▸ REQUIRED ACTION: In the records below, count every line containing "Switch". Reply with the number only.

Collected data entries
▼
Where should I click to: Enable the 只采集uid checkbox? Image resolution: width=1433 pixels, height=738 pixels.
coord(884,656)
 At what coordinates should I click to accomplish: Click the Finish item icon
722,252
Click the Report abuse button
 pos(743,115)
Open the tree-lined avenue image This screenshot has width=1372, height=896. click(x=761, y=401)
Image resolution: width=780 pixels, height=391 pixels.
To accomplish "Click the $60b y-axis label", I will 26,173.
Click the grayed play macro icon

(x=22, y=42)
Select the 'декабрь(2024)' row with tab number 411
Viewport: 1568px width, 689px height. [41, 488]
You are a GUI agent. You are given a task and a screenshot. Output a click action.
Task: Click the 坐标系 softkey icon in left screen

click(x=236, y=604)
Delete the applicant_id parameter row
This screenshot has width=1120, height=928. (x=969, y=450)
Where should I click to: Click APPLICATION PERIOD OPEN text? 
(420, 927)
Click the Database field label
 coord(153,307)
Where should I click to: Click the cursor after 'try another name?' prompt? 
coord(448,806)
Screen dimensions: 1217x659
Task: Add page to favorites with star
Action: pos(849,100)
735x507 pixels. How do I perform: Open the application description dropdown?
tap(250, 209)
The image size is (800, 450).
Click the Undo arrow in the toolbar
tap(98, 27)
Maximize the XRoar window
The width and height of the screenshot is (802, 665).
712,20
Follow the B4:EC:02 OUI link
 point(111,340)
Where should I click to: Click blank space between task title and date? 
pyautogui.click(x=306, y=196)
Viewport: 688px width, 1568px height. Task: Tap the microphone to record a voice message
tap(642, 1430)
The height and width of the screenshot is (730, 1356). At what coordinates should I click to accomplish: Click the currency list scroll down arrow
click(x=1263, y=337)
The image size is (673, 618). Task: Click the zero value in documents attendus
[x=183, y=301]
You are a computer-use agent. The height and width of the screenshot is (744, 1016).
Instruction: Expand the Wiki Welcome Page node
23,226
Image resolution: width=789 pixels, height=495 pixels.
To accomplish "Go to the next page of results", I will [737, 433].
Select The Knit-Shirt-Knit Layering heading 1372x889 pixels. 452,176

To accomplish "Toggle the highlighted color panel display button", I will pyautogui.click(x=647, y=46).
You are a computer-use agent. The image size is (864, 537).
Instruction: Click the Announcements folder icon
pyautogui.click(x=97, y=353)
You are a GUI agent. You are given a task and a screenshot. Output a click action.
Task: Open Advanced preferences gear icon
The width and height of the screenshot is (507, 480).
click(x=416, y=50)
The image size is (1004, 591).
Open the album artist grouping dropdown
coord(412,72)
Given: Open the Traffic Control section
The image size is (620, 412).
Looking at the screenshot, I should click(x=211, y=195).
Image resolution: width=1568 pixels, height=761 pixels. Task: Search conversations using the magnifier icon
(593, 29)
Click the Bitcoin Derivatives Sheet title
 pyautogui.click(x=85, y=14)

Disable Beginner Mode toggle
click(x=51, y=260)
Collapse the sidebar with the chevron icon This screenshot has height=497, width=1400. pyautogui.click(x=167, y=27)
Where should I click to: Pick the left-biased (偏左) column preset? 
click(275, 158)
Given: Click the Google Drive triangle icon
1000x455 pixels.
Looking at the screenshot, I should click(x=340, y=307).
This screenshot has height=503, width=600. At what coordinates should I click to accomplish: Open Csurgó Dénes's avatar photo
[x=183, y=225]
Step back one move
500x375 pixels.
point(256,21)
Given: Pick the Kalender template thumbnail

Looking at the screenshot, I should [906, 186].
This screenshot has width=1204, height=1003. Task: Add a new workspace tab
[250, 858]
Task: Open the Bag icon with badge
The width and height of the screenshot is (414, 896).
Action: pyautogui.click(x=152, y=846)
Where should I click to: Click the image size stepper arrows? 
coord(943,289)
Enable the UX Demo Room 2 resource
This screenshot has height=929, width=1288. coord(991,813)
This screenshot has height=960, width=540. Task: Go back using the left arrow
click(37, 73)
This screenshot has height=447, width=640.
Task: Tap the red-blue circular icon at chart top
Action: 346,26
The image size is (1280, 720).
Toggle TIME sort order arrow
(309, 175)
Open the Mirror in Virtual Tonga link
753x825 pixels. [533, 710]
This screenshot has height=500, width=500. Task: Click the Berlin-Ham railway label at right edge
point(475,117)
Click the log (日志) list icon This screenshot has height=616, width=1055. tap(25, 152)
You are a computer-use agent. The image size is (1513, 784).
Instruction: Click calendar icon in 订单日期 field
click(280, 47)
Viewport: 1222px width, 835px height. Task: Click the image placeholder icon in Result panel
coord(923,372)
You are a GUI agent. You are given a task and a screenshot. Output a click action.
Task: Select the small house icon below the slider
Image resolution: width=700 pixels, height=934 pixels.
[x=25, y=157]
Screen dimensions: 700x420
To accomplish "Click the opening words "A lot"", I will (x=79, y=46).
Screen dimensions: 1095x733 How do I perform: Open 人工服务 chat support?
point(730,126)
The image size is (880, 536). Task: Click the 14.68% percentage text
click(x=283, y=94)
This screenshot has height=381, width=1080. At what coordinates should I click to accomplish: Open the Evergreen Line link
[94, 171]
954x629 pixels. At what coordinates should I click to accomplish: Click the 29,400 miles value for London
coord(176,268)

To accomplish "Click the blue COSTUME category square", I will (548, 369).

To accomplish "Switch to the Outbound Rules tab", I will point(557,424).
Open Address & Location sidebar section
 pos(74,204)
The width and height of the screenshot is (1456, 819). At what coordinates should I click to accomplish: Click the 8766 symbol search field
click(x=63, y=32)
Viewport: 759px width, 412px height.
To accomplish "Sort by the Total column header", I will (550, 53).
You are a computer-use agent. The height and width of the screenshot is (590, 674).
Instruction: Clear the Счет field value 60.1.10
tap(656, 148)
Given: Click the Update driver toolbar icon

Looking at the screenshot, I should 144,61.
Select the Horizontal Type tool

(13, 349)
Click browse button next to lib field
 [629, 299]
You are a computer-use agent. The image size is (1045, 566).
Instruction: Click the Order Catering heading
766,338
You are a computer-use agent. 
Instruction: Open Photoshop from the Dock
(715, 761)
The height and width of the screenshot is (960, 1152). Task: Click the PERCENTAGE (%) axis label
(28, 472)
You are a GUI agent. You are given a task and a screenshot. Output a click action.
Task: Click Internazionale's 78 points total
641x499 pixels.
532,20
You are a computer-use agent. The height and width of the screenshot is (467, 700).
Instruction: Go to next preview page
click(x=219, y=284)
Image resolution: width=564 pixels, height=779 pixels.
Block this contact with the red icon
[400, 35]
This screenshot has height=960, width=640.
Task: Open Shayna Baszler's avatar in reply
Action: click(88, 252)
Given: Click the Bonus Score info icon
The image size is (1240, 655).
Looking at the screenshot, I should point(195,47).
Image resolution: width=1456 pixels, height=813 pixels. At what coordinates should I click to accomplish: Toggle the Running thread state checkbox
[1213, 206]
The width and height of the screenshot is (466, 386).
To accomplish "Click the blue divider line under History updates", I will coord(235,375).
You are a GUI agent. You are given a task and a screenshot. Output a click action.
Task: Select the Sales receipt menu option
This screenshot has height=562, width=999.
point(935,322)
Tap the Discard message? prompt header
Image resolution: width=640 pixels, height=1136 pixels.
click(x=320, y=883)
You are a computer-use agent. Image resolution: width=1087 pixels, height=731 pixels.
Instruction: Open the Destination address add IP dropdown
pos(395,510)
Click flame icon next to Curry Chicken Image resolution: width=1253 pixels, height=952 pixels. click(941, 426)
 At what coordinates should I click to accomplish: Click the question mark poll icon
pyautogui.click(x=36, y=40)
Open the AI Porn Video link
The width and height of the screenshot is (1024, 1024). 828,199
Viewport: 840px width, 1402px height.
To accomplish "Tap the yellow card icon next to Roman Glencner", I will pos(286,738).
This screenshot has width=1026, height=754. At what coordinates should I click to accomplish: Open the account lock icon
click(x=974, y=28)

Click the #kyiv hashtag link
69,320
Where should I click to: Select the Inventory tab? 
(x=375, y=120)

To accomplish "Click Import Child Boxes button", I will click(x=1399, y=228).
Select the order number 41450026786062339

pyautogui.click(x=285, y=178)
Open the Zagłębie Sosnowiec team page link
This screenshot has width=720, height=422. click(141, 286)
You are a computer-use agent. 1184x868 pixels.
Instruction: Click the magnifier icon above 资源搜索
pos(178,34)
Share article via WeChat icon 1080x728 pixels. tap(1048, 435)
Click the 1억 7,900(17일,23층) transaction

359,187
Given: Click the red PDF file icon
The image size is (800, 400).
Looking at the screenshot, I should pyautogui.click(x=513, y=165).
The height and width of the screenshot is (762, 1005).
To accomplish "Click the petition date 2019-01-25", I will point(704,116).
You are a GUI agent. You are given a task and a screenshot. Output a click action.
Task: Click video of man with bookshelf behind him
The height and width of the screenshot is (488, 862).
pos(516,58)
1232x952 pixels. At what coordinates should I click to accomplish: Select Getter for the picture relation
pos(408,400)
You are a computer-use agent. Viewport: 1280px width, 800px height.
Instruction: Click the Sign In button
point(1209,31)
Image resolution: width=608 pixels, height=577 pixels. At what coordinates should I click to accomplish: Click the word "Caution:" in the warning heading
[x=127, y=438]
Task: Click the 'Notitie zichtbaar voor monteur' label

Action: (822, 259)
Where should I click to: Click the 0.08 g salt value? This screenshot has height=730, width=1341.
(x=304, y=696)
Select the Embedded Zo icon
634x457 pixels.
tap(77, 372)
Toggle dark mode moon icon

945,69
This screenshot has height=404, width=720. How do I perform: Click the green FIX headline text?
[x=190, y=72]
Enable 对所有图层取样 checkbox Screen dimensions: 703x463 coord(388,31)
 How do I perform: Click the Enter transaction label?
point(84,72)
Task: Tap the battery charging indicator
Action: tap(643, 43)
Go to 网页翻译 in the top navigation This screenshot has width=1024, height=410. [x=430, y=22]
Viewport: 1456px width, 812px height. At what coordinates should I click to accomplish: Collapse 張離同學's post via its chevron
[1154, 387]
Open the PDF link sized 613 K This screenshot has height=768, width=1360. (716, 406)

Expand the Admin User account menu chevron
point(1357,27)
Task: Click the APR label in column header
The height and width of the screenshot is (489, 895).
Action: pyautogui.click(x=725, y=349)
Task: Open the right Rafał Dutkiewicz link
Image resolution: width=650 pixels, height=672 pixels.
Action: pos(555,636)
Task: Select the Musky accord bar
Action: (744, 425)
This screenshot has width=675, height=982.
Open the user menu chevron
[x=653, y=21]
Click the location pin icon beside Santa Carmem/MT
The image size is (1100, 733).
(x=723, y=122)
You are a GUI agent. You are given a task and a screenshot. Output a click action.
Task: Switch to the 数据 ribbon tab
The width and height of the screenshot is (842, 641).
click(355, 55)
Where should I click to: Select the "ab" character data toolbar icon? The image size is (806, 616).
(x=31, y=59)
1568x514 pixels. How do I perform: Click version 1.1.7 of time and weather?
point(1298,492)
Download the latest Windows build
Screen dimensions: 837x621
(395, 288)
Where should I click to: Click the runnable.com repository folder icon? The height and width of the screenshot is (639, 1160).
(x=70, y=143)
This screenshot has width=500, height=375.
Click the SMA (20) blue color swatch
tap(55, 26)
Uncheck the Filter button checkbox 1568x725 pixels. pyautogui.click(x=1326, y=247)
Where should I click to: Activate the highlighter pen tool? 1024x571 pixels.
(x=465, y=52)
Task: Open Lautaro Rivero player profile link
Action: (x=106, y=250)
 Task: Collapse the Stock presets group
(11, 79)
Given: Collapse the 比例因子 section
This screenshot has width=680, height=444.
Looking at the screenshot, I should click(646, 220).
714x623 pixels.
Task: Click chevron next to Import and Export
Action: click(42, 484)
▲
▸ REPLY TO THE TASK: 2